**Data for review**
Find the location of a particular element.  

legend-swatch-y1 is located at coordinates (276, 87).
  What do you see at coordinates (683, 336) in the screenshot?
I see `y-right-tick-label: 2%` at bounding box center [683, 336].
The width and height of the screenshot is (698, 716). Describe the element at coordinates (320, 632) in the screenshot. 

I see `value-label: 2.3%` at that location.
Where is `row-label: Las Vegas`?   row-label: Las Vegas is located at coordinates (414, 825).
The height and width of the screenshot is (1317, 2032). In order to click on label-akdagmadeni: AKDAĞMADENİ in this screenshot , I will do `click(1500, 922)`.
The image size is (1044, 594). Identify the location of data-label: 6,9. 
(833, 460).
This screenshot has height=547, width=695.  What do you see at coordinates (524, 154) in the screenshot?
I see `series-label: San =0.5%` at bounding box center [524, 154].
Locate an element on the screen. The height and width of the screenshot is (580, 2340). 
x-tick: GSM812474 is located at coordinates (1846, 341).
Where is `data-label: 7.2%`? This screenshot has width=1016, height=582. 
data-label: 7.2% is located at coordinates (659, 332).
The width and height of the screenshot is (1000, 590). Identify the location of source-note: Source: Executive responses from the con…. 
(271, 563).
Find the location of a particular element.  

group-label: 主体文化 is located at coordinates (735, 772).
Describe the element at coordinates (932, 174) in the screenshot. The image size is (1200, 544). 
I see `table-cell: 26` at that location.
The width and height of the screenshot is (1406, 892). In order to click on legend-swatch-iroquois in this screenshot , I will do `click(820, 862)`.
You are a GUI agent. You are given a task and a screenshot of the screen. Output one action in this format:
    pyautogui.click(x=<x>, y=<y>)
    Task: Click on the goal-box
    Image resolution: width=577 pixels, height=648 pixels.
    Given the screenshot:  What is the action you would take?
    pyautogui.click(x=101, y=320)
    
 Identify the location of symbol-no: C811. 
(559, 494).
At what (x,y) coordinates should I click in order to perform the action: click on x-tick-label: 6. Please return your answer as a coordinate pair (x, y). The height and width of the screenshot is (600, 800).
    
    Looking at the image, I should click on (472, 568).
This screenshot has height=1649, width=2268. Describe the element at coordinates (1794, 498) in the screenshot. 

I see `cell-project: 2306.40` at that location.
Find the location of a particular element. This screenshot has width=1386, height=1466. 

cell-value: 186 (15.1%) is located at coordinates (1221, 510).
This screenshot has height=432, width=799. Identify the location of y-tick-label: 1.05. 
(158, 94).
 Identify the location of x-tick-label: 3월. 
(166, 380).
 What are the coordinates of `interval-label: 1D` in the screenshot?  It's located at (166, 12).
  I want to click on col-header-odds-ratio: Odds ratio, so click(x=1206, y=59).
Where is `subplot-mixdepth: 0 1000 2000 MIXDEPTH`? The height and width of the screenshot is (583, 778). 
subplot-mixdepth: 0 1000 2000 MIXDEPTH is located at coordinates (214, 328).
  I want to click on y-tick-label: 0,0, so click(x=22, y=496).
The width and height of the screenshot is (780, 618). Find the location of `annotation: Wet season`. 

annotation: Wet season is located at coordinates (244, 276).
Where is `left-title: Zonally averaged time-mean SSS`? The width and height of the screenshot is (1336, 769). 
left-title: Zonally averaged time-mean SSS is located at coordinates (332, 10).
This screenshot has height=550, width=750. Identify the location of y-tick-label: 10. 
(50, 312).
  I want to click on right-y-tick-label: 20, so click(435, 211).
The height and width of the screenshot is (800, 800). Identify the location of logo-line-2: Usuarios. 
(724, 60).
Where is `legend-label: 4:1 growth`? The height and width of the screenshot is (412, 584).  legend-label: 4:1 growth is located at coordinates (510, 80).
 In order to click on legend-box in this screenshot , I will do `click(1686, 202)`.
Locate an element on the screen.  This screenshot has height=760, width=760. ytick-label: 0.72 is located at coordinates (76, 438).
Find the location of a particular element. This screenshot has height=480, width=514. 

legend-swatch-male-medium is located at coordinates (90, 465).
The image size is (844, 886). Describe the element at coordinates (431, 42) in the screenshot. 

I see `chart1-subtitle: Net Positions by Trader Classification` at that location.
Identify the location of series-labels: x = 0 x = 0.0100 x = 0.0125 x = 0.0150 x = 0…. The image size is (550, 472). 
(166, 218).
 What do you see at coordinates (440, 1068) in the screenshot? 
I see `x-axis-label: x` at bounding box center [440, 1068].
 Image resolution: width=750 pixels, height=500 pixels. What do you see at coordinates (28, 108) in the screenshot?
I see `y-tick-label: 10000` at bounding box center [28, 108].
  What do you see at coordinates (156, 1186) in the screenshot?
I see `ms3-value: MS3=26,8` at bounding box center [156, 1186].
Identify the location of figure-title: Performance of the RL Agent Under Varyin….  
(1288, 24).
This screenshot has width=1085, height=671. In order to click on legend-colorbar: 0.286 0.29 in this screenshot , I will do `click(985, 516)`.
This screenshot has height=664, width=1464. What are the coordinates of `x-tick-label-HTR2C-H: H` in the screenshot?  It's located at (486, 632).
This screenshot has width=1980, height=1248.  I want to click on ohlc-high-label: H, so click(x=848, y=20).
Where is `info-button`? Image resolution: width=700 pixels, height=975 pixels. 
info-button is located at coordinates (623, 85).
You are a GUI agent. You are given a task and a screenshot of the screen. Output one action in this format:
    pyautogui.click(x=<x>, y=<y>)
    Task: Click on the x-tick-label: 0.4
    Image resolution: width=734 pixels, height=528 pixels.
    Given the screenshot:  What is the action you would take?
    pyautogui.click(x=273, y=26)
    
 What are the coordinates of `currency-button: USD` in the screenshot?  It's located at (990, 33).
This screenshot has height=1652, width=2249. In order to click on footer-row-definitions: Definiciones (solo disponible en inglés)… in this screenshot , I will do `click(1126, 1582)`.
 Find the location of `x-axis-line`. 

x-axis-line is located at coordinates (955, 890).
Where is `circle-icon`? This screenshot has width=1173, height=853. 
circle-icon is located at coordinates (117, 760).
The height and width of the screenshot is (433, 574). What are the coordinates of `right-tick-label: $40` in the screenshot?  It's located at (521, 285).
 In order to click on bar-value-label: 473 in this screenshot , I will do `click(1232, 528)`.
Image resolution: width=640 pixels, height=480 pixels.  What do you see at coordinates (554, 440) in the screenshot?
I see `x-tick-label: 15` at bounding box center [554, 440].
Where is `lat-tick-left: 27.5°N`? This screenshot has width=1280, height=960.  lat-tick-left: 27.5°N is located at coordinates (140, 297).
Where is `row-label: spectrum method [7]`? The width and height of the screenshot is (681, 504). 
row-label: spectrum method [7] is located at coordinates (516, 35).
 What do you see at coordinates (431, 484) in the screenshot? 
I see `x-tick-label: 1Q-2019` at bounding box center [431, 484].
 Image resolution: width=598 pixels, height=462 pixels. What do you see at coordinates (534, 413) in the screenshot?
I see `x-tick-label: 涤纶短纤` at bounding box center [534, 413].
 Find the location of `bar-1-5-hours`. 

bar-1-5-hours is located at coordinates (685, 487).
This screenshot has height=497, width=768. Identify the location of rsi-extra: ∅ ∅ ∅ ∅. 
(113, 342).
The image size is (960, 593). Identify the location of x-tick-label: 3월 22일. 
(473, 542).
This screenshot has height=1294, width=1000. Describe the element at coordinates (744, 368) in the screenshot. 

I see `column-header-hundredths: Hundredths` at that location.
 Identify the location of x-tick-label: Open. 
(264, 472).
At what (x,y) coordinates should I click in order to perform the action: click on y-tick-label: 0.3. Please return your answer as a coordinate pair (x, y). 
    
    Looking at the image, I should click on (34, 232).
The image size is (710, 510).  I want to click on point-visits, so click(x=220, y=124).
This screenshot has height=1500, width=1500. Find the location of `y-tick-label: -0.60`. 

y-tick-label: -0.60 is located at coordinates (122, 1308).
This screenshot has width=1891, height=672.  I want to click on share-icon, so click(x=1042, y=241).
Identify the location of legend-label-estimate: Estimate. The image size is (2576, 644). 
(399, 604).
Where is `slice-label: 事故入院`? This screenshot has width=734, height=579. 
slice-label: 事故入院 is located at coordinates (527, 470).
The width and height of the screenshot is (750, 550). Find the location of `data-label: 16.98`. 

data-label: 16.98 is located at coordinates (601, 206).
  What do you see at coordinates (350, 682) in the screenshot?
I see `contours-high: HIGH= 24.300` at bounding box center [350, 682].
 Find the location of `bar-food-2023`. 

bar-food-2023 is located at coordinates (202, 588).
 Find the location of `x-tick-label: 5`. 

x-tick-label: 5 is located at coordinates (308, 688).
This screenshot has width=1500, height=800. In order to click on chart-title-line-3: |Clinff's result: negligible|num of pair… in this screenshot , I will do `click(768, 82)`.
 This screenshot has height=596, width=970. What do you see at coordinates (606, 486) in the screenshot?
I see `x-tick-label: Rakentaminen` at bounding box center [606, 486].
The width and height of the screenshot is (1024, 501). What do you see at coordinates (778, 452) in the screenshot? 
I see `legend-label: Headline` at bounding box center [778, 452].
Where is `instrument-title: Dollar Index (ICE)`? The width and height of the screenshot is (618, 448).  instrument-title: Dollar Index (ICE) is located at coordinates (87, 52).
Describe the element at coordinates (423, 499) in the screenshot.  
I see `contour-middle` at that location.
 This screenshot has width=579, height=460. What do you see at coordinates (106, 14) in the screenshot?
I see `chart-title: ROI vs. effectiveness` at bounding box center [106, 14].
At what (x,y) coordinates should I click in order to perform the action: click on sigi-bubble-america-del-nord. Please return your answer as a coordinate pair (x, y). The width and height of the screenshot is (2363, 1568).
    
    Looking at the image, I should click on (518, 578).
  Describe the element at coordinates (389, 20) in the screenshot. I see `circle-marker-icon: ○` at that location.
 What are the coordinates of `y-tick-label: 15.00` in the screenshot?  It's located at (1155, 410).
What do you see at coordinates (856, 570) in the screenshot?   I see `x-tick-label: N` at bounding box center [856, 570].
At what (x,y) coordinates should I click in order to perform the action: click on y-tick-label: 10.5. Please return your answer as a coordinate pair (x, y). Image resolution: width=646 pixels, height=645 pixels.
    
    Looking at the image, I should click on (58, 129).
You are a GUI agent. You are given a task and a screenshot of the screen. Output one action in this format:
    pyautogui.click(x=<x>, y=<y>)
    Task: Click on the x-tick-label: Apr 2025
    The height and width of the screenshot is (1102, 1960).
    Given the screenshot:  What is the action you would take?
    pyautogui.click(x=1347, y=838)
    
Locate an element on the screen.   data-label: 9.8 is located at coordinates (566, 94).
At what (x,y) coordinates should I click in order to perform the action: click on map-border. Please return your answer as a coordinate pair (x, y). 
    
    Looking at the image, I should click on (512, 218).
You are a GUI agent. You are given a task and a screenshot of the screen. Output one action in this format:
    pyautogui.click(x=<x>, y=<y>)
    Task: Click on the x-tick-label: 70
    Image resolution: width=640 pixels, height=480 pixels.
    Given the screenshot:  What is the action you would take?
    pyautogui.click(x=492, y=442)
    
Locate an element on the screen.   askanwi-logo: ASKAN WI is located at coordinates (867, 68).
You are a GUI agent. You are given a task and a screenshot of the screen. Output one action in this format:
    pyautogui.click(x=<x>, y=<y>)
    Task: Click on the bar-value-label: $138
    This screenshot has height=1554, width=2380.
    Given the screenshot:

**Task goal**
Recast the lines of the material above as a JSON list of strings, one string per line and no blank lines, from the line containing "pixels, height=975 pixels." through the line containing "pyautogui.click(x=273, y=26)", including both.

**Task output**
[
  "Where is `info-button`? Image resolution: width=700 pixels, height=975 pixels. ",
  "info-button is located at coordinates (623, 85).",
  "You are a GUI agent. You are given a task and a screenshot of the screen. Output one action in this format:",
  "    pyautogui.click(x=<x>, y=<y>)",
  "    Task: Click on the x-tick-label: 0.4",
  "    Image resolution: width=734 pixels, height=528 pixels.",
  "    Given the screenshot:  What is the action you would take?",
  "    pyautogui.click(x=273, y=26)"
]